Since Microsoft Azure is getting more and more business attention, natural question would be: when is OCP4 going to be released on Azure Cloud? At the time of the writing OCP4 on Azure using installer is in developer preview. 
One of the main challenges with running OCP4 on Azure with the installer provisioned infrastructure method is setting upcustom Ingress infrastructure (e.g. custom Network Security Groups or custom Load Balancer for routers), because the Cluster Ingress Operator creates a Public facing Azure Load Balancer to serve routers by default, and once the cluster is deployed, the Ingress Controller type cannot be changed.
If it is deleted, or the OpenShift router Service type is changed, the Cluster Ingress Operator will reconcile and recreate the default controller object.
Trying to alter Network Security Groups by whitelisting allowed IP ranges will cause Kubernetes to reconcile the configuration to it’s desired state.
One of the ways is to deploy OCP4 on Azure Cloud by creating the objects manually with the user provisioned infrastructure approach, and then recreating the default ingress controller object just after control plane is deployed.
Openshift Container Platform 4.1 components
Our cluster consists of 3 master and 2 compute nodes.

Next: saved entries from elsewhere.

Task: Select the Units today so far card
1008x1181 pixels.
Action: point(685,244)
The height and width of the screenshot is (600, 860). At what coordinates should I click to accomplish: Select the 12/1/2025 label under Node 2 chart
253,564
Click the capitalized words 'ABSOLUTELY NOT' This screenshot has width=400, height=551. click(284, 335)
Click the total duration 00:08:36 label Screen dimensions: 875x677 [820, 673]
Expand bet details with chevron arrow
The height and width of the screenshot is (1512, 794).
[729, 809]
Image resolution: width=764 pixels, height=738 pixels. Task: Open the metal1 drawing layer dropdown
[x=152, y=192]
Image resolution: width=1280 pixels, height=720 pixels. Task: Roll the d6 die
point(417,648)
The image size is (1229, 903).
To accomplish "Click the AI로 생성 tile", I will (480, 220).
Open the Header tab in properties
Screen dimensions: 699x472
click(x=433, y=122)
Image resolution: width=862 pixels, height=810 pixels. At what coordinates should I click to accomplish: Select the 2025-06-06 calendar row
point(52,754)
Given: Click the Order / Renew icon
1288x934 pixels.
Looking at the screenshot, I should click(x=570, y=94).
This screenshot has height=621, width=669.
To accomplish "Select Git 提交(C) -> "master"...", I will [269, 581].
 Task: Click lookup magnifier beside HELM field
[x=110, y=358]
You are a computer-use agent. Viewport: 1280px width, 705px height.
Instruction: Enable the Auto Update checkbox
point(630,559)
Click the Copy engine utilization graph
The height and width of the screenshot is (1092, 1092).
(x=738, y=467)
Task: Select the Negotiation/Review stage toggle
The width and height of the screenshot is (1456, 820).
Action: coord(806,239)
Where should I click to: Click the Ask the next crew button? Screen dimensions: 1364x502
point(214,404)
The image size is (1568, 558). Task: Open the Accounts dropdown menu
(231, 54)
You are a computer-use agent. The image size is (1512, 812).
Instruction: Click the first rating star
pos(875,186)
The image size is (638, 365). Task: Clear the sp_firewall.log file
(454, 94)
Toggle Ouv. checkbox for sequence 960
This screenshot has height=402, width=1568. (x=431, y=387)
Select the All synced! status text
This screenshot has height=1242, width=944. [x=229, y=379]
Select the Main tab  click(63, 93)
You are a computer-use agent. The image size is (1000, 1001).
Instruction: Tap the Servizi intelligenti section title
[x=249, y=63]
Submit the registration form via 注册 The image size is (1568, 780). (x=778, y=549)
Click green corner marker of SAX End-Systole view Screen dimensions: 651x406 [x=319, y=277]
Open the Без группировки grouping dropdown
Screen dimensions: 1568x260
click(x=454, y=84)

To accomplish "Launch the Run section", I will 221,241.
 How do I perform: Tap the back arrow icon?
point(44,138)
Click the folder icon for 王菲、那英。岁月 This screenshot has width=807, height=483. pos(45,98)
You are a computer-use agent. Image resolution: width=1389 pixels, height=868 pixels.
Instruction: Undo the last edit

Master nodes are fronted with 2 Load Balancers, 1 Public facing for external API calls, and 1 Private for internal cluster communication. Compute nodes are using the same Public facing Load Balancer as the masters, but if needed they can each have their own Load Balancer.

Figure 1. OCP 4.1 design diagram with user provisioned infrastructure on Azure Cloud
Instances sizes
The OpenShift Container Platform 4.1 environment has some minimum hardware requirements.

Instance type
Bootstrap
Control plane
Compute nodes

D2s_v3


X

D4s_v3
X
X
X

Above VM sizes might change once Openshift Container Platform 4.1 is officially released for Azure.
Azure Cloud preparation for OCP 4.1 installation
The preparation steps here are the same as for Installer Provisioned Infrastructure. You need to complete these steps:

DNS Zone.
Credentials.
Cluster Installation (Follow the guide until cluster deployment section).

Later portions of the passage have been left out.